Four years on, BBC Local News Partnership is a success

The BBC isn’t perfect, but it’s way better than it gets credit for and it’s really nice to lead on this good news story from Journalism.co.uk.

The BBC’s Local News Partnership scheme (LNP) was created in 2017 to increase coverage of local stories in the UK. The programme put 150 reporters in newsrooms up and down the country on three-year contracts, paid by BBC, to write about public interest topics.

Four years on, these journalists have published 200,000 stories, uncovering reductions in local bus services, investigating police staff profiting from selling part-worn tyres from force vehicles and highlighting failures in criminal background checks by public authorities.

Before the scheme was launched, there was a lot of skepticism about BBC working with commercial papers and producing value for the audience. As the impact of the scheme and the stories reported have shown, the skeptics were wrong.

The New York Times doubles down on subscription newsletters

Sticking fast to its “Journalism worth paying for” mantra the NYT is shifting at least 18 newsletters behind its paywall.

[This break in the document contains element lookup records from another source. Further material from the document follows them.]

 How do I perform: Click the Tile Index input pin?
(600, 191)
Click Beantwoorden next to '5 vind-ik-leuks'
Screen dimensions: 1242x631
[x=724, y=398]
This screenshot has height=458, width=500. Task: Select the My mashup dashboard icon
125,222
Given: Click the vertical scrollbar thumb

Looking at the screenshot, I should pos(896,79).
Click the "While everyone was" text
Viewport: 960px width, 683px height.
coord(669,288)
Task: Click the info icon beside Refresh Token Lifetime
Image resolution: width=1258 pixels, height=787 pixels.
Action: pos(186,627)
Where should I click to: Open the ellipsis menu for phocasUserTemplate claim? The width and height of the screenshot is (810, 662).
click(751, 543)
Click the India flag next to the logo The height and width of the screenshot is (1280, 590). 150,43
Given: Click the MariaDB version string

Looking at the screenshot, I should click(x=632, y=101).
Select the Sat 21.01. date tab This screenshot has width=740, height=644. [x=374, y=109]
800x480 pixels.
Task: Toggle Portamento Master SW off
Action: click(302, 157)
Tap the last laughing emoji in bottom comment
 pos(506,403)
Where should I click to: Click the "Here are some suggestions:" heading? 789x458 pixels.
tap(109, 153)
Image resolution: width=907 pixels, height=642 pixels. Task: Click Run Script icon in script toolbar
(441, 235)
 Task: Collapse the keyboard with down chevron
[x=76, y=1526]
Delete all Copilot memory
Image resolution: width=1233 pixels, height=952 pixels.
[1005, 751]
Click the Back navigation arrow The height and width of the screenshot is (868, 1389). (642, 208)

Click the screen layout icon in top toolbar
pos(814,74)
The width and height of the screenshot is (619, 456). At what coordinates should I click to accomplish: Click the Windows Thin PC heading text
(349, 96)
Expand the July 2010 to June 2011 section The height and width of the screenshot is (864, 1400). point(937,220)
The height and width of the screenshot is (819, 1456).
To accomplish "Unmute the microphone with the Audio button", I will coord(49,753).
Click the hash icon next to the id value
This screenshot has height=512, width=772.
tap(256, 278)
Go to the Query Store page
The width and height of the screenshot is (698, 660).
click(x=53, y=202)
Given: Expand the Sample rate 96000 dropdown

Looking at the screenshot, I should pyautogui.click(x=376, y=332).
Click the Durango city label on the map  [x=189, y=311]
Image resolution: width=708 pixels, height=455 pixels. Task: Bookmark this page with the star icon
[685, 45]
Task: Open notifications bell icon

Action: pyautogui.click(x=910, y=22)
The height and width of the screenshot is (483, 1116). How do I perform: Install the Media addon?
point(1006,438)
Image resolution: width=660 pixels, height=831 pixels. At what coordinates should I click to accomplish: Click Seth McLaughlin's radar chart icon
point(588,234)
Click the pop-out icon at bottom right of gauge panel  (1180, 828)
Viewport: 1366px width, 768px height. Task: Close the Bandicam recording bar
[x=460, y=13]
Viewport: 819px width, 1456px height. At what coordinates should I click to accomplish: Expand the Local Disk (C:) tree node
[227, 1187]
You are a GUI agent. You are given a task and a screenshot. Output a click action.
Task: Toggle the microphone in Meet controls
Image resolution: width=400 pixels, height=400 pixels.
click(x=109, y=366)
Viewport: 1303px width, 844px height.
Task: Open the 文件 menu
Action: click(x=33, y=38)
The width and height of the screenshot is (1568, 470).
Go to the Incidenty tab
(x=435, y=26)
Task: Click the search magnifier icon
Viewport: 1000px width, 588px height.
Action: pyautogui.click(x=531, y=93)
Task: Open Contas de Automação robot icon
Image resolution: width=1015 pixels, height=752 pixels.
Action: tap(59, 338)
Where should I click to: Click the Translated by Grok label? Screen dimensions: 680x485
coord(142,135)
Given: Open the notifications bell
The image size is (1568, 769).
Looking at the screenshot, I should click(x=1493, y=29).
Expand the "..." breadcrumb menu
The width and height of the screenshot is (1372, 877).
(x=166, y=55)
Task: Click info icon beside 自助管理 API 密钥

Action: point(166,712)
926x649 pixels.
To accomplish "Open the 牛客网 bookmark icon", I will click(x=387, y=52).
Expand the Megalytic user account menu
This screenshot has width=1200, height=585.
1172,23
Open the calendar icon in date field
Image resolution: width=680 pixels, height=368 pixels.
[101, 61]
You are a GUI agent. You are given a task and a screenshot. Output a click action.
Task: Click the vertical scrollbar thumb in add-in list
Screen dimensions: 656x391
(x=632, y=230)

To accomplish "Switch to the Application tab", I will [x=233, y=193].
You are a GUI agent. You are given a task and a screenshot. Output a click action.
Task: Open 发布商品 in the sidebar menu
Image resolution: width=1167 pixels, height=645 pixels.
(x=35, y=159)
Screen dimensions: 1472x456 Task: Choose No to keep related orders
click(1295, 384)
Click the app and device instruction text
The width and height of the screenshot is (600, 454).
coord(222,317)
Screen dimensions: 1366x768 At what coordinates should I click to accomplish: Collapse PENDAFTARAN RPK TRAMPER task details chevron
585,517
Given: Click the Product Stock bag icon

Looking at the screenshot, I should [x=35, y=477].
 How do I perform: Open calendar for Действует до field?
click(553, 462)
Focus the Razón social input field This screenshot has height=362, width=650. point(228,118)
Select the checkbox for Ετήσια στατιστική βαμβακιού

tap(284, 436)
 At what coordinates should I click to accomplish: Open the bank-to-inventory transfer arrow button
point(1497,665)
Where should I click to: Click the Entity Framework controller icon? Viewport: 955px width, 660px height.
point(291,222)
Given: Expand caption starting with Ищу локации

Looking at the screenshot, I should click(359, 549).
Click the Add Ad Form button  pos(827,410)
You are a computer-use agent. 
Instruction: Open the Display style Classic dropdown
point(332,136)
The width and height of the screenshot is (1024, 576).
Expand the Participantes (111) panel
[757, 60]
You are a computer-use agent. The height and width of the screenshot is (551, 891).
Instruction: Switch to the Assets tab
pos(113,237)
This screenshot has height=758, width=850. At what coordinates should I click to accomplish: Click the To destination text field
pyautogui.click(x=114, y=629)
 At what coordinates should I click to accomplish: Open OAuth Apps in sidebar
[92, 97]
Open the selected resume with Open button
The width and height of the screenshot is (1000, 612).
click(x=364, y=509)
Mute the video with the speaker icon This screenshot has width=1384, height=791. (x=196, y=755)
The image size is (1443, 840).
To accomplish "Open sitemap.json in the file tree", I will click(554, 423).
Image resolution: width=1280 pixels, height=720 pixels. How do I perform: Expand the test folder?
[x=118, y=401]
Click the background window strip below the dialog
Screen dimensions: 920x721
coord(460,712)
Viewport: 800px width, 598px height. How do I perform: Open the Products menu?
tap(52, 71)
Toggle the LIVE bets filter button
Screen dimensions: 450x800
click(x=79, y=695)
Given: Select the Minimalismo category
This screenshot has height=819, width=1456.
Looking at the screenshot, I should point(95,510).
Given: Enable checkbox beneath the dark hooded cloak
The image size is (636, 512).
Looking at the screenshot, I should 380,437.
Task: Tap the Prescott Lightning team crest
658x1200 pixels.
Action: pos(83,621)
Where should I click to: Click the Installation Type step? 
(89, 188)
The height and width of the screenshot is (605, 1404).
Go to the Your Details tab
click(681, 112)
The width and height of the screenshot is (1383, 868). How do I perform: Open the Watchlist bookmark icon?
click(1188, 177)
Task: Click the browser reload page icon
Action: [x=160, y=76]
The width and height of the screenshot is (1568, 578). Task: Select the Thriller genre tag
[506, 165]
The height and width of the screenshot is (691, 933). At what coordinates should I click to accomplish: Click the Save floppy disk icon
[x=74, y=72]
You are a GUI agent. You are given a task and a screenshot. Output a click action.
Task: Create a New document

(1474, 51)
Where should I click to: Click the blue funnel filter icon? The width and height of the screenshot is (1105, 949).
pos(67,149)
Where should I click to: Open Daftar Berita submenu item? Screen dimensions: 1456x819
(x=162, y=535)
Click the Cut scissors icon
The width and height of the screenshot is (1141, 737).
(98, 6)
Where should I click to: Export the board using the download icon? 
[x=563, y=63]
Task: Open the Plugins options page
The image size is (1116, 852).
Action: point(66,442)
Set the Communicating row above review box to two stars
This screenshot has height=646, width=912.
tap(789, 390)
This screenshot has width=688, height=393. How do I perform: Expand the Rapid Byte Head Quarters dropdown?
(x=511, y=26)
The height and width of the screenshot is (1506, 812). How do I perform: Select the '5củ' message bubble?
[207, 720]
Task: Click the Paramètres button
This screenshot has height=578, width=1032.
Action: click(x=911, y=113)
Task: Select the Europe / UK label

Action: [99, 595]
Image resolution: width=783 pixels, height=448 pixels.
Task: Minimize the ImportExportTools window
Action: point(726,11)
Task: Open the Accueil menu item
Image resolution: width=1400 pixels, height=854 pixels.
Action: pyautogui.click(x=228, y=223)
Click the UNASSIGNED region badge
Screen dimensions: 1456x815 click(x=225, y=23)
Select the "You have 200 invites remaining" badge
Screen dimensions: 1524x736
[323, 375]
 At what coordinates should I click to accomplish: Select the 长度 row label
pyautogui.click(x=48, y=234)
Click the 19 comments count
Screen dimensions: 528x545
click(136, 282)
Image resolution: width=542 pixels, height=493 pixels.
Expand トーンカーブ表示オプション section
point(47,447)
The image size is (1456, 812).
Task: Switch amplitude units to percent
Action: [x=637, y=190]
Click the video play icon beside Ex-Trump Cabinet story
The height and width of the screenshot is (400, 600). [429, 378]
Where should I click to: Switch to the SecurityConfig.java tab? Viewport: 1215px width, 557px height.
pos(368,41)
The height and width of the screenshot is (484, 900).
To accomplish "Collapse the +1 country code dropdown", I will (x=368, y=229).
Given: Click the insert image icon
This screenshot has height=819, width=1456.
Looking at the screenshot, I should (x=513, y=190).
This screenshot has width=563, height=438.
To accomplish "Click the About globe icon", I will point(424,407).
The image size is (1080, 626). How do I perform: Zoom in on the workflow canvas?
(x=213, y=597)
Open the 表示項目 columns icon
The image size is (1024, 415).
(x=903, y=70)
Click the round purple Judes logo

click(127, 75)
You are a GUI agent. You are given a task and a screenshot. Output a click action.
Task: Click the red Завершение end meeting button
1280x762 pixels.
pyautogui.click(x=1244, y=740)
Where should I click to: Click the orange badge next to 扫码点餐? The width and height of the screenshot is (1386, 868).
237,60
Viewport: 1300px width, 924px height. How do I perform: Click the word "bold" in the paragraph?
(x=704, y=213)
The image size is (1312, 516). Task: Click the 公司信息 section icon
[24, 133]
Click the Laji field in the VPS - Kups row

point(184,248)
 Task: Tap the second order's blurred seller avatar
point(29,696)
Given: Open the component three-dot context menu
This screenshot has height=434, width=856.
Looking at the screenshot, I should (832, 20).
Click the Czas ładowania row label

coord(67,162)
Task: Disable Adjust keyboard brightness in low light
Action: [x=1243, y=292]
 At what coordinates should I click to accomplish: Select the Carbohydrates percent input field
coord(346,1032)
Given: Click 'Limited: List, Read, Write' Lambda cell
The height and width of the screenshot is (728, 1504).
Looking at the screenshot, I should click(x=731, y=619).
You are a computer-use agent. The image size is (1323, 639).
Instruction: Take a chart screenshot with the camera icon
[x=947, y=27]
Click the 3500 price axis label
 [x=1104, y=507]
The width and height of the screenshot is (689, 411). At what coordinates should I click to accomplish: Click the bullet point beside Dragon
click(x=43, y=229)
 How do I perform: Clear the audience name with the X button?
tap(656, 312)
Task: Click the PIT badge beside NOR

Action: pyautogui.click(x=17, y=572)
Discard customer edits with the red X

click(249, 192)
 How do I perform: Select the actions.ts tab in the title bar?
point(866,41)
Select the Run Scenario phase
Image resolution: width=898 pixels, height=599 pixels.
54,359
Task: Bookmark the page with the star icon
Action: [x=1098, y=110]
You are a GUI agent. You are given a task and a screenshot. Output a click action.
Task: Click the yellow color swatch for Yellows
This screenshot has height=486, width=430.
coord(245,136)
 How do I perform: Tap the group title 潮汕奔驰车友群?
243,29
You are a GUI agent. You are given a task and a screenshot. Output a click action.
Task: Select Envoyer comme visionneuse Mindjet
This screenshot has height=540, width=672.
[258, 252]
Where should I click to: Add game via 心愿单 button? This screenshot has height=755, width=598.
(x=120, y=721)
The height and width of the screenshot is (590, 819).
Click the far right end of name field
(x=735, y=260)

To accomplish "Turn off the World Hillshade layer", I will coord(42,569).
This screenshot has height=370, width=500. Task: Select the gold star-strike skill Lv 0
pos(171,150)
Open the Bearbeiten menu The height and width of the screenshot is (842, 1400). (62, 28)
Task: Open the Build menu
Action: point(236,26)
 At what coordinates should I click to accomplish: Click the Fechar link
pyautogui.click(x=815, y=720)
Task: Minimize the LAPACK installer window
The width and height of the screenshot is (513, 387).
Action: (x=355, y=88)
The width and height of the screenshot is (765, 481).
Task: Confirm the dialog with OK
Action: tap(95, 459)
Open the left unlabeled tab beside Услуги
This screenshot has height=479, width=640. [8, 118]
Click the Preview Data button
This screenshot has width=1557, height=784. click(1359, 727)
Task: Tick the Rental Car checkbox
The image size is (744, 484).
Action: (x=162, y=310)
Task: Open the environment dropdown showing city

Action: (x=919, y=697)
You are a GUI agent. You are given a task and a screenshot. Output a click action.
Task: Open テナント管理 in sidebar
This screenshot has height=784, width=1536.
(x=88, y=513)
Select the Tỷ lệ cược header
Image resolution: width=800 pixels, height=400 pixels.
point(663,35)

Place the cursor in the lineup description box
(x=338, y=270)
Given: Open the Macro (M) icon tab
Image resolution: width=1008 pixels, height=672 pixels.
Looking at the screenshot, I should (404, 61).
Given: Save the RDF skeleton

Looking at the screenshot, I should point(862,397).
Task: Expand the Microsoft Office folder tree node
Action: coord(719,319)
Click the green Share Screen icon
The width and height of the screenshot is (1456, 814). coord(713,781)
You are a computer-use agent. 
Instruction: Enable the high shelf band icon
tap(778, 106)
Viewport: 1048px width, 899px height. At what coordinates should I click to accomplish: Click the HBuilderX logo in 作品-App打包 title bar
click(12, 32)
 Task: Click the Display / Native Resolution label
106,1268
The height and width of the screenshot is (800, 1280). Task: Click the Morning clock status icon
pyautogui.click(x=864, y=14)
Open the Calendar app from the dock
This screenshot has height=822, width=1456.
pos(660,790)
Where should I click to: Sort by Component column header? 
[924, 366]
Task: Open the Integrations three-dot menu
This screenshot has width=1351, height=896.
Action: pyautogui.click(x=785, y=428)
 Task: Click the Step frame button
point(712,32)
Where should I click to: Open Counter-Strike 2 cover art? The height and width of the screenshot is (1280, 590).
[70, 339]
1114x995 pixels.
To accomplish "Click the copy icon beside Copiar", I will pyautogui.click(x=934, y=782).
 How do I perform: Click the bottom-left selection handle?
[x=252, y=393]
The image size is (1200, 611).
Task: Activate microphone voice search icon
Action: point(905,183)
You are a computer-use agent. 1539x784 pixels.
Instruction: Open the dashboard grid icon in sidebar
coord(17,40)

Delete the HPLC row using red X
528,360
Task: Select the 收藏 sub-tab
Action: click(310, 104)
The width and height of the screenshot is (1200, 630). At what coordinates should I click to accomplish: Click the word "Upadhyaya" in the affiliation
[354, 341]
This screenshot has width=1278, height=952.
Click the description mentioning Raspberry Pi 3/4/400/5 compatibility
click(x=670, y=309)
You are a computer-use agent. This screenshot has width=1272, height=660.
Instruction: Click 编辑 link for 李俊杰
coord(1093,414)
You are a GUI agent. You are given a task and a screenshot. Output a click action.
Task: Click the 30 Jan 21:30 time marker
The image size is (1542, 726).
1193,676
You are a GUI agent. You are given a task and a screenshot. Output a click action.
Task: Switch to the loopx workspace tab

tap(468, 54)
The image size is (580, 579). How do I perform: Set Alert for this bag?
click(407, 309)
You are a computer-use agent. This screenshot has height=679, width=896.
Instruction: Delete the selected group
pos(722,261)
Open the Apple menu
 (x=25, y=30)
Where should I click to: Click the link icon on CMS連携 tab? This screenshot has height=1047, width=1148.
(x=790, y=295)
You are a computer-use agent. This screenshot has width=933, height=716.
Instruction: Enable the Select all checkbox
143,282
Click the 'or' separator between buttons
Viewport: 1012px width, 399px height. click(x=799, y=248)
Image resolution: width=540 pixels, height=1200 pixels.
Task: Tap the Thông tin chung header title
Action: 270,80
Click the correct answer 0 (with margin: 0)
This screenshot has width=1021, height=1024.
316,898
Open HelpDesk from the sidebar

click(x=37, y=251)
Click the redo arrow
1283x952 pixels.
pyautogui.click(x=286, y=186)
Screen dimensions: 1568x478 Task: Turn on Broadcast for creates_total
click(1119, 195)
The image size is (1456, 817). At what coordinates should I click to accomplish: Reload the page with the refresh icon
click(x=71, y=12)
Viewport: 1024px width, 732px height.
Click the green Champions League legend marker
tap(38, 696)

The paper reaches nearly 15 million people every week with more than 50 newsletters published across a huge range of topics. The key to its paywall play is that almost half its subscribers open at least one newsletter a week.

Unified ID 2.0 gets support from agencies, but publishers aren’t convinced

Looking ahead to a world without third-party cookies, IPG has joined agencies like Omnicom Media Group to formally endorse UID 2.0. Founders The Trade Desk are keen to encourage more industry adoption and move the issue of new identifier solutions forward. But major publishers, including The New York Times, have said they won’t experiment with identity technologies, including UID 2.0. And my head still hurts.

Media Futures’ Jim Bilton says, “Go West, Young Man”

The US is still the world’s largest market for media products and services, despite the rapid growth of China and India. In this piece Jim Bilton takes a look across the pond, comparing the performance and attitudes of over 170 UK media companies against 154 US peers. Interesting that, despite the complexities, the global pandemic seems to be opening up ‘unexpected gaps and alliances’.